コロナ協力金の不正が疑われる申請が相次いでいます。新型コロナウイルス対策として営業時間短縮に応じた飲食店への協力金をめぐり、大阪府の吉村洋文知事(46)は不正が疑われる申請が府内で約400件あり、慎重に審査していることを明らかにしました。

「なにか、おかしい…」。緊急事態宣言などを受け、府内全域の飲食店から届く「コロナ協力金」の申請ですが、職員らが首をかしげる事例が増えています。

代表的な例として、支給対象外の持ち帰り専門店が店内にイートインがあることにしての申請です。この“虚偽申請”は考えられるケースですが、最近では、もっと手の込んだ案件もあるそうです。

1つの店舗が短時間に名前が切り替わり、“営業”する事例です。まずは午後5時から「A食堂」が開店し、午後9時まで営業します。続いて同じ店舗で午後9時から午後10時まで「スナックB」、午後10時~午後11時まで「バーC」、午後11時から「ラウンジD」に名前を変え、深夜0時まで営業。時間差で1つの店舗で4つの「飲食店」が営業する不自然な形態です。同じ店舗にもかかわらず、複数の申請がありました。

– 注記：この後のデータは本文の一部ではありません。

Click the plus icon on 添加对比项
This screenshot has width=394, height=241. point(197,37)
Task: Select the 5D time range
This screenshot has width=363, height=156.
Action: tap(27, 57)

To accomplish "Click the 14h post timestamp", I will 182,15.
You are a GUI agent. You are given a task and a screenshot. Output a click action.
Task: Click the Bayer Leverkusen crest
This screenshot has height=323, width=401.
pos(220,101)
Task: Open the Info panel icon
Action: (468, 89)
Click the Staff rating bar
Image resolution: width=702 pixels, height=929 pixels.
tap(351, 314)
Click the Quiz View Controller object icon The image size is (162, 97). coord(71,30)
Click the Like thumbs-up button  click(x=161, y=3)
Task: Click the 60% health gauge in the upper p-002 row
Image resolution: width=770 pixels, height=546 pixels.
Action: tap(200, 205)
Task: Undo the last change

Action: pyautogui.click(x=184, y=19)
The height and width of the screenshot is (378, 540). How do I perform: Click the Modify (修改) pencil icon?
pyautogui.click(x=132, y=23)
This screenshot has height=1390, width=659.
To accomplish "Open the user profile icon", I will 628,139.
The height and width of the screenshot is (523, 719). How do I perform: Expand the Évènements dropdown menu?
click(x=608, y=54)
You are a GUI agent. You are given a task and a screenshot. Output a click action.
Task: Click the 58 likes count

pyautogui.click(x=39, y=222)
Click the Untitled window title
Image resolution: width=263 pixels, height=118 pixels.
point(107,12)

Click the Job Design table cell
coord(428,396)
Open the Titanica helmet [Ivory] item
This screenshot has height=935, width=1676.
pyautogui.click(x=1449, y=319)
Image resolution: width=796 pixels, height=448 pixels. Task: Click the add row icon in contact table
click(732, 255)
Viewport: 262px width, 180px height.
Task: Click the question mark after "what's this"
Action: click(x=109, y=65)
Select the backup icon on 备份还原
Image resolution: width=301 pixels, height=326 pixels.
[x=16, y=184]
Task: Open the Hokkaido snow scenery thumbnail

「同一店舗で昼の飲食店、夜のラウンジ、こういったケースはありますが、4つの飲食店となると『何か、おかしい』となります」と府の担当者。

さらに現地に行ってみないと分からないケースもあるようです。

1つの建物の各室を店舗としてオープンした事例では、101号室に「スナックX」、102号室「スナックY」、103号室「スナックZ」。申請があったビルを現地調査すると、「入り口がゴミだらけで人が出入りするスペースもなかった。廃虚でした」と府の担当者。報告を受けた吉村知事も「この廃虚のビルが申請主体になっていた」と驚きを隠せません。かなり悪質です。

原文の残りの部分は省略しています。